Art on wheels: Celebrating the creativity of Pakistani trucks

November 18, 2014

ANN ARBOR—At a time when much of the news about Pakistan seems to involve drone attacks, bombings and jihadist groups, a University of Michigan professor is trying to change the conversation to the vibrant art and culture scene that exists in Pakistan.

Osman Khan is doing it by decorating a truck—Pakistani style. The vehicle is covered with a collage of floral patterns and pictures of Pakistani leaders, poets and activists such as Malala Yousafzai, the recent Nobel Peace Prize winner.

“Growing up, I saw truck art whenever I visited Pakistan,” said Khan, assistant professor at U-M’s School of Art and Design. “The truck grew out of another project I was working on about loss of cultural monuments to diaspora.”
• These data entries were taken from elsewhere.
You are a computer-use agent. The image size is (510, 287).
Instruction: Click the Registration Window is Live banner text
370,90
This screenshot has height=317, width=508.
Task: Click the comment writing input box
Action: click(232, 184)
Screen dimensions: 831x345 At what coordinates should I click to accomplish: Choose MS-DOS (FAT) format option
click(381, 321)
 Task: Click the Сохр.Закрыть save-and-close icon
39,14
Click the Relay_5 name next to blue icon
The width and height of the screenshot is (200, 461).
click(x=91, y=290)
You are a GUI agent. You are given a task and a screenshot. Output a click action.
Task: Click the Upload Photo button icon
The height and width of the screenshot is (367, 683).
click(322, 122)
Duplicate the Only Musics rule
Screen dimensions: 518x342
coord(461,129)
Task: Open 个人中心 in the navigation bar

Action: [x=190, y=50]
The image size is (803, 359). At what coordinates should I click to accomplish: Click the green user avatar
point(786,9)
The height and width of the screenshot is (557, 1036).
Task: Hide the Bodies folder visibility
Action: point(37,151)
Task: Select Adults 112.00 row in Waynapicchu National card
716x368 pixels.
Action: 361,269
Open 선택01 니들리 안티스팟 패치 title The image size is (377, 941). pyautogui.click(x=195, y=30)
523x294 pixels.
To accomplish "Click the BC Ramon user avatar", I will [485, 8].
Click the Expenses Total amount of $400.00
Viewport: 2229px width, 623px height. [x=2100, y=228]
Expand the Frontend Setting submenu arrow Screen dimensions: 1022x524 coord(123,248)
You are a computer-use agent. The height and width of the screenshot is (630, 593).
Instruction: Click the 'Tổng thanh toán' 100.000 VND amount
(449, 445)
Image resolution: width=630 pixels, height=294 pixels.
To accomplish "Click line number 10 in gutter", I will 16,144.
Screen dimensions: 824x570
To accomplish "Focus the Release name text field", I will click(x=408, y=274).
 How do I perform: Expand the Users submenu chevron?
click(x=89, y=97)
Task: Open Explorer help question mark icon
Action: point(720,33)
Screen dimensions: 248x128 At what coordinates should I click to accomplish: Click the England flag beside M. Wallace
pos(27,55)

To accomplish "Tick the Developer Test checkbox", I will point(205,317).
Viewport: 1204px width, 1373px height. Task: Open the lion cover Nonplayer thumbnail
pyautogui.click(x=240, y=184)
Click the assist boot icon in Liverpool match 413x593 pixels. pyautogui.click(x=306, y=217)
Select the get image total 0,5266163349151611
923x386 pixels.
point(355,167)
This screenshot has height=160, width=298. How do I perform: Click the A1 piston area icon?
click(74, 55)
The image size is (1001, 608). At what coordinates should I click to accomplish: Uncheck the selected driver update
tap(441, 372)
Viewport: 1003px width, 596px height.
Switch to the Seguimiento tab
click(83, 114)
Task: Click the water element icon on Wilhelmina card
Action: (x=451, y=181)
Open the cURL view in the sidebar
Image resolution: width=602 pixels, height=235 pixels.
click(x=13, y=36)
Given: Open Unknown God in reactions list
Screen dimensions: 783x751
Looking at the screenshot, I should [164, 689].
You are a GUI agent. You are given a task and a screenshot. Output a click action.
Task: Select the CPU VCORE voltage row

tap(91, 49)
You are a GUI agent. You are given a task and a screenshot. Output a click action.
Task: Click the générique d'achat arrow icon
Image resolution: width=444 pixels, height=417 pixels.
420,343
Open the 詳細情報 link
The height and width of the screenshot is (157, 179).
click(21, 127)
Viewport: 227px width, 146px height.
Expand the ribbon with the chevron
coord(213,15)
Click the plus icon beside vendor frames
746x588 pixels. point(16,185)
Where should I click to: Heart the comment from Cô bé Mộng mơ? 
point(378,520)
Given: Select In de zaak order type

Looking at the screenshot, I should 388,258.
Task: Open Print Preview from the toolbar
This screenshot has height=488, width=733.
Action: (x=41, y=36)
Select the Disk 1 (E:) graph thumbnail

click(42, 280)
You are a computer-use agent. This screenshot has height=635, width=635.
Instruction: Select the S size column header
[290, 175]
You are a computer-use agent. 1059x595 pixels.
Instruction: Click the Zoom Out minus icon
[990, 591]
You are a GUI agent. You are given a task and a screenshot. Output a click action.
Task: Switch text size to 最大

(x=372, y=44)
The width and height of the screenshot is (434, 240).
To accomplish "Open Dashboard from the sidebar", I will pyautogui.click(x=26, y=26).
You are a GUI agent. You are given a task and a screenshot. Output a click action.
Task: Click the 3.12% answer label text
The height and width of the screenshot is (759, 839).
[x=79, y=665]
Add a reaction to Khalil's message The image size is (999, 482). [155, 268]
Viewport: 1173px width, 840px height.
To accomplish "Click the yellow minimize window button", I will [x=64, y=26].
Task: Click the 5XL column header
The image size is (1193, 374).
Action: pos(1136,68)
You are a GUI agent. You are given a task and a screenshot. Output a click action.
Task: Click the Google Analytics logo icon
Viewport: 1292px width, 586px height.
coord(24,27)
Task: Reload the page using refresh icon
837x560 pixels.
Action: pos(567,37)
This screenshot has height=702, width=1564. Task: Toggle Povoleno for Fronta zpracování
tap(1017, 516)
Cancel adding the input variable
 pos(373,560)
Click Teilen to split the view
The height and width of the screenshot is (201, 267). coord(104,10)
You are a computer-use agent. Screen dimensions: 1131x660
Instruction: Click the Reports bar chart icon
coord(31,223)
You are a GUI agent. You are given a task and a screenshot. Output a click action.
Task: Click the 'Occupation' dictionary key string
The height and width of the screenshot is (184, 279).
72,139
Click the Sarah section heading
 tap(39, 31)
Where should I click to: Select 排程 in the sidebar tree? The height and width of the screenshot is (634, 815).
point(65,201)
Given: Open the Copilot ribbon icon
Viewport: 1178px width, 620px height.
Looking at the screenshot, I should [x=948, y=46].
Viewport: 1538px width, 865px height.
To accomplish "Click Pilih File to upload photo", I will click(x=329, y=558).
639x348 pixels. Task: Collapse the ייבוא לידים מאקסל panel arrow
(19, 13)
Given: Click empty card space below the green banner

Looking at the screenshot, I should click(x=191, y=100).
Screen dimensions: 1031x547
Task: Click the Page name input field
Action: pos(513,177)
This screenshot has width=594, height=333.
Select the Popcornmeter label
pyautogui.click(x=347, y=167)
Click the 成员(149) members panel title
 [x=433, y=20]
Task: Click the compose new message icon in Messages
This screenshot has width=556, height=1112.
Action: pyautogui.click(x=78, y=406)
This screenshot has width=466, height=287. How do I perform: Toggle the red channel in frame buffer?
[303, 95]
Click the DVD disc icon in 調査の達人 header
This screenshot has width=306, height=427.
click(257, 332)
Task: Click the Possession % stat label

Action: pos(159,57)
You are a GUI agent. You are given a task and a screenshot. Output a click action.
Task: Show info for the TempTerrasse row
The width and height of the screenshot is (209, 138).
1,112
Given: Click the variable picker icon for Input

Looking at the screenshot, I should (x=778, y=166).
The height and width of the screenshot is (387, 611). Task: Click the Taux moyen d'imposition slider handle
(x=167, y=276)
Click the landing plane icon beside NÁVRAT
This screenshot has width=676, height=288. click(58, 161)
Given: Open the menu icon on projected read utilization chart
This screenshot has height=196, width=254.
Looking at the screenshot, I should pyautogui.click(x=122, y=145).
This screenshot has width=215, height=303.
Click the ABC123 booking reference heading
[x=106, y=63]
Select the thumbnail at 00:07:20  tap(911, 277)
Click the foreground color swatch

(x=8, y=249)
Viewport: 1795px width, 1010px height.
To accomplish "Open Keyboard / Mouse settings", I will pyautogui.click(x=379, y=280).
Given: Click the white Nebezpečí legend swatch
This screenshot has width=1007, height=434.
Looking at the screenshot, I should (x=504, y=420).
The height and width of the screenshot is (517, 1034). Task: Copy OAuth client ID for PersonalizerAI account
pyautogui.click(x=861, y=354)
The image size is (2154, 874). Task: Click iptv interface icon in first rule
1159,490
The back of Khan’s vehicle is ornately decorated with buraq, a creature with wings which according to legend travelled with prophets to heaven. The front of the truck will soon be decorated with calligraphy, ornamental shapes and patterns in shiny metallic and colored foil.

Truck art is found in regions of South America and South Asia, but few are as elaborate as the moving canvasses that rumble down the roads of Pakistan, hauling bags of sugar, lumber and other cargo.

By making this Pakistani truck in the U.S., Khan is critiquing and celebrating the Pakistani art truck culture. Instead of traditional painting on the truck, he used painted vinyl strips. He wants to introduce the tradition in the U.S. and hopes that using vinyl strips, much like stickers, will provide a viable method to showcase this tradition in cities across the country.

He also said that he decided to not import a Pakistani truck like the Smithsonian did for an exhibition a few years ago because he wants it to be replicated and used in the U.S.

“It would be great to see another decorated truck on the road,” he said.

Khan wants to make a decorated truck part of the visual landscape as it crisscrosses through all the states. Last year, Khan traveled to more than 18 states as he took the vehicle to Los Angeles for his exhibition, “All the Rage.”

“This is another way to celebrate art from Pakistan that I didn’t see growing up in the U.S.,” said Khan, adding that highly decorated trucks in Pakistan are part advertising, part good luck talisman and part self-expression as each region has developed specialized decorations.

While driving from New York to Los Angeles, Khan said he attracted a lot of attention. Several people knocked on his window and asked if he was part of a carnival.

The truck is part of his new work called “The Road to Hybridabad” (a pun on the name of Pakistani city Hyderabad). Khan calls it aesthetic provocation to address Western cultural and visual control in the global landscape. He is challenging it one truck at a time.

Over the winter, Khan plans to work on the front of the truck, or taj as it is called in Pakistan, and also equip the truck to handle events. In January 2015, Khan and his truck will take part in an exhibition in Windsor, Ontario, on “Border Cultures.” He plans to take it to Brooklyn, N.Y., next summer and park it in a public space to see people’s reaction.

“I hope to do food nights, music nights on the truck and get people interacting with it,” he said.